Qing Wang / Adi Molkho

This talk discussed and proposed a security(encryption/decryption) architecture on Ethernet physical layer---PHYSec, which can be implemented in optical module. Based on our evaluation, PHYSec could provide strong privacy protection and also has better bandwidth utilization, less implementation complexity and higher energy efficiency, especially for beyond 400G. While existing cybersecurity mechanism such as IPsec and MACsec are implemented above layer 2.

Semi-Decentralized Federated Learning with Collaborative Relaying in Unreliable Networks

Michal Yemini, R. Saha, E. Ozfatura, D. Gündüz and A. J. Goldsmith

ISIT 2022

Intermittent client connectivity is one of the major challenges in centralized federated edge learning frameworks. Intermittently failing uplinks to the central parameter server (PS) can induce a large generalization gap in performance especially when the data distribution among the clients exhibits heterogeneity. To mitigate communication blockages between clients and the central PS, this talk introduces the concept of knowledge relaying wherein the successfully participating clients collaborate in relaying their neighbors' local updates to a central PS in order to boost the participation of clients with intermittently failing connectivity.
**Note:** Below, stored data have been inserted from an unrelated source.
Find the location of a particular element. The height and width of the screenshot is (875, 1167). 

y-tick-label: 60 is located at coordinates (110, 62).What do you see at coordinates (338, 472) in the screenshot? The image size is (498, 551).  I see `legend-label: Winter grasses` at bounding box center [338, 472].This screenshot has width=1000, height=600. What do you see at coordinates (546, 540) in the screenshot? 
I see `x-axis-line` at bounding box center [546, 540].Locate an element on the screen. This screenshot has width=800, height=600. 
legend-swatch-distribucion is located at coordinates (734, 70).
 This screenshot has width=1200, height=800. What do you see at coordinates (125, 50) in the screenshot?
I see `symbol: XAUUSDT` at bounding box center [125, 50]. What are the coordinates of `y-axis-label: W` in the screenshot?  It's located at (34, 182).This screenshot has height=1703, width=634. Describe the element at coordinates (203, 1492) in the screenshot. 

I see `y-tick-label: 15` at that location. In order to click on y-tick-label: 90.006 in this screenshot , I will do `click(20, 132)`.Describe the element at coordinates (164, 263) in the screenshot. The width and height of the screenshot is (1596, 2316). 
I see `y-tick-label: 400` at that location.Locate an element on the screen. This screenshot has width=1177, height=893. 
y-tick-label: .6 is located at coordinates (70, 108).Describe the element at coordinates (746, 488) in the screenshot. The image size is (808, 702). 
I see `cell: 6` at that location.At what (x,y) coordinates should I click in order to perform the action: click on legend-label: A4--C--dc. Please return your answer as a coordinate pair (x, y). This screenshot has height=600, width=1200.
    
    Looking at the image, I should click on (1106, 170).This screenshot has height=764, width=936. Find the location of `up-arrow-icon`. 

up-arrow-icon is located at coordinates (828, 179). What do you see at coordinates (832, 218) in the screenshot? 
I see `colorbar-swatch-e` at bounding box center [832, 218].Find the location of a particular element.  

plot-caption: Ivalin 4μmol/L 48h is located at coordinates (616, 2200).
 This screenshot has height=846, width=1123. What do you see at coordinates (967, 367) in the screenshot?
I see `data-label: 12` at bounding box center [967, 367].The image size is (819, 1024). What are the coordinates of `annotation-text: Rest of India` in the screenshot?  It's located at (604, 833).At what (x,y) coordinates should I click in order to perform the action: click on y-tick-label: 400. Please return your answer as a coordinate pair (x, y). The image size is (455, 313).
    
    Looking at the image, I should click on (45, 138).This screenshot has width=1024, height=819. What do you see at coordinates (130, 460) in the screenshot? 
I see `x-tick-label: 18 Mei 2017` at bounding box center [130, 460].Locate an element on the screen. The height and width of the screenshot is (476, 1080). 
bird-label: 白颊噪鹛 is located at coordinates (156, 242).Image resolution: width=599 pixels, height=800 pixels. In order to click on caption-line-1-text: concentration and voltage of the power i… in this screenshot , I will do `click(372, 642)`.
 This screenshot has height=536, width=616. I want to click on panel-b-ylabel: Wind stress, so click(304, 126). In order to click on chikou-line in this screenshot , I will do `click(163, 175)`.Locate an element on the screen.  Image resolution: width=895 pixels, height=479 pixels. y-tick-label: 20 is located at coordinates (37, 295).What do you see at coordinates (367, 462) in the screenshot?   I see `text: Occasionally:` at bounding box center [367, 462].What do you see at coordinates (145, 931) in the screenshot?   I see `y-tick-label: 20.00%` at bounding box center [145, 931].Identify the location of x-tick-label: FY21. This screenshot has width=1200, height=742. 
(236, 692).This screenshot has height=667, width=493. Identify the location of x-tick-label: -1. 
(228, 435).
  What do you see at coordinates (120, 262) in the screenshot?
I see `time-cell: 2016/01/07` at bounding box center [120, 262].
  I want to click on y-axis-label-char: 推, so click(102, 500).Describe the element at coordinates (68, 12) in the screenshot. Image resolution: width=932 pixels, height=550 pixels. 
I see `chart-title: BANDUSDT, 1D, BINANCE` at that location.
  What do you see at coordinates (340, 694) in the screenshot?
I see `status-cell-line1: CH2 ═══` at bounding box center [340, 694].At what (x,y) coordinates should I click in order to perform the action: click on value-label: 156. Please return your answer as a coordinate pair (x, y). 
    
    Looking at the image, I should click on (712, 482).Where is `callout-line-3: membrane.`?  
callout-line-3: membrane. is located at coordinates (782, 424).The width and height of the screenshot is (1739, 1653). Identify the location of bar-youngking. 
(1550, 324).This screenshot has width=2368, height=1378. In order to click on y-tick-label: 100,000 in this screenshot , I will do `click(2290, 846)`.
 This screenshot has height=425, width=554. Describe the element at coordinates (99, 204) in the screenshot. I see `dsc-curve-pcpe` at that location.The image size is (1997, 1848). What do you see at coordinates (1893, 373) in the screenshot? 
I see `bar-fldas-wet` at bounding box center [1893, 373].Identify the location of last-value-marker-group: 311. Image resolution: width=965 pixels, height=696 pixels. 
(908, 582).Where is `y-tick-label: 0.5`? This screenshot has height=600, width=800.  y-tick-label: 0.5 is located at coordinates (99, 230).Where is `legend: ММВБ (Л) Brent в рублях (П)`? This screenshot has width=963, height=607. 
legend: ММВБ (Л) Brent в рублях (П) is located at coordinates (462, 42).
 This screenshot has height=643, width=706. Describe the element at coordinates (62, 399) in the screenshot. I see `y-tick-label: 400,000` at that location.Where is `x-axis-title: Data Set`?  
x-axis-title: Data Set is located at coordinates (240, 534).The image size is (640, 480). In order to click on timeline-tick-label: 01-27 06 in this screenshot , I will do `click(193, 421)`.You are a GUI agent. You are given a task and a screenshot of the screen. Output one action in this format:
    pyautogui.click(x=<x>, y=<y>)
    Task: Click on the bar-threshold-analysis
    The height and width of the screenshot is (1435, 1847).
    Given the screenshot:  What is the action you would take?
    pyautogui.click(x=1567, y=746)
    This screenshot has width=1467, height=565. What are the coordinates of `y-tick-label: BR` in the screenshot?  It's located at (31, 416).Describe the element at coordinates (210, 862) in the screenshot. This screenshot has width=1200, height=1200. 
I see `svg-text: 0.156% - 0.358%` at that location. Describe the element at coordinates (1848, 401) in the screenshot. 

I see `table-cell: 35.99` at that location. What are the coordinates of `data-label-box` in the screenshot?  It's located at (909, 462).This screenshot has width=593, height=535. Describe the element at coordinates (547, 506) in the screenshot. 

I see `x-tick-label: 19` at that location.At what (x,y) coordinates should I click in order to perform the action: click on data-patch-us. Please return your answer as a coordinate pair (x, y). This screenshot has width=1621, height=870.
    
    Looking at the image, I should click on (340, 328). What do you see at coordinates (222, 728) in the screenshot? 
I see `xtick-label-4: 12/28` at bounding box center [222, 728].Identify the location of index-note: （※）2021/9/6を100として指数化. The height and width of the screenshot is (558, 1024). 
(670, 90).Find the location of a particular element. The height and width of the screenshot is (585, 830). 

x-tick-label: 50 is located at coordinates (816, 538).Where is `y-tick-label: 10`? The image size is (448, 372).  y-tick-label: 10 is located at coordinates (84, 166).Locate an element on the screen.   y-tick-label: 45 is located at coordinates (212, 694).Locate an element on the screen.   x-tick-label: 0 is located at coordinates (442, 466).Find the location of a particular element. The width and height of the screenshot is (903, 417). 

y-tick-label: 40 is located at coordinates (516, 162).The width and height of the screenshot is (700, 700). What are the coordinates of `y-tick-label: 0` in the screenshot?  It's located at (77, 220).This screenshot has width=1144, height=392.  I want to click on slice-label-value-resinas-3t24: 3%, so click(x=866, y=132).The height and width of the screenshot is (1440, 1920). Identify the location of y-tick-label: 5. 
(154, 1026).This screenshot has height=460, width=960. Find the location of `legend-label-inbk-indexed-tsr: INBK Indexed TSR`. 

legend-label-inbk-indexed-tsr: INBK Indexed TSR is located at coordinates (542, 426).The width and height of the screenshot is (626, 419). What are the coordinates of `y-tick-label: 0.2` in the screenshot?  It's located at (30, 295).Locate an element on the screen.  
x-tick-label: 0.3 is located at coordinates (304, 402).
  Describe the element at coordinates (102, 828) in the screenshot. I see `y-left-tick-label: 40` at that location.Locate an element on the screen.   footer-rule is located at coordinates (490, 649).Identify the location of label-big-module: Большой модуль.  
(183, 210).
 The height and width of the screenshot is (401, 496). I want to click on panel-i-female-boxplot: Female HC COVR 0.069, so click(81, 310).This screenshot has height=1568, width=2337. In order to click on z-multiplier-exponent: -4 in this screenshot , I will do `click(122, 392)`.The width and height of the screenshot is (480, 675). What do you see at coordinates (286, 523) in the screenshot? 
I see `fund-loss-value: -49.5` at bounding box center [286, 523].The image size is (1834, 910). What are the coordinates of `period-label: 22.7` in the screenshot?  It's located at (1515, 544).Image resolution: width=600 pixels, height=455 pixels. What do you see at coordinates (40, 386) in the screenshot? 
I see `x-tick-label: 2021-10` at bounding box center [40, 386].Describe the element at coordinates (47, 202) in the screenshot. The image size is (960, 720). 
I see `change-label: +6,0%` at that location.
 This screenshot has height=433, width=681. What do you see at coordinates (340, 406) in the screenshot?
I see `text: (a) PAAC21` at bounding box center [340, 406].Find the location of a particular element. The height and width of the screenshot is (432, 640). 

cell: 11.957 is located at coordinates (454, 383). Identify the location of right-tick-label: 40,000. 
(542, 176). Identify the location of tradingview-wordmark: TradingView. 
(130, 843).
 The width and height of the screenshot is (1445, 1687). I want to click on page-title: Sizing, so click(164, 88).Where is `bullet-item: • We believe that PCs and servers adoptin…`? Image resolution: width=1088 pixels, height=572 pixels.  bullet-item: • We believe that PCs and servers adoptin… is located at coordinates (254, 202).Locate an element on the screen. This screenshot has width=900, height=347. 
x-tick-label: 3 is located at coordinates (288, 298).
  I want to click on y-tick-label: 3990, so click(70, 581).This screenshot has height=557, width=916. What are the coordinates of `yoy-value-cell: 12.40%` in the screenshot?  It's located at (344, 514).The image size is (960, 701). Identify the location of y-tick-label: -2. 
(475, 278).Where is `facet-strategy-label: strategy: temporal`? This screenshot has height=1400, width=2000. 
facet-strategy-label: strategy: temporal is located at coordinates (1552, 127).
I will accomplish this vision by presenting a collaborative relaying-based semi-decentralized federated edge learning framework where at every communication round each client first computes a local consensus of the updates from its neighboring clients and eventually transmits a weighted average of its own update and those of its neighbors to the PS. Further, we will discuss how to appropriately optimize these averaging weights to reduce the variance of the global update at the PS while ensuring that the global update is unbiased, consequently improving the convergence rate. I will validate the theoretical results and demonstrate that this proposed scheme is superior to the Federated averaging benchmark especially when data distribution among clients is non-iid. Finally, if time permits I will also discuss the privacy ramifications of the presented scheme and how to update the collaborative relaying to adhere to privacy constraints.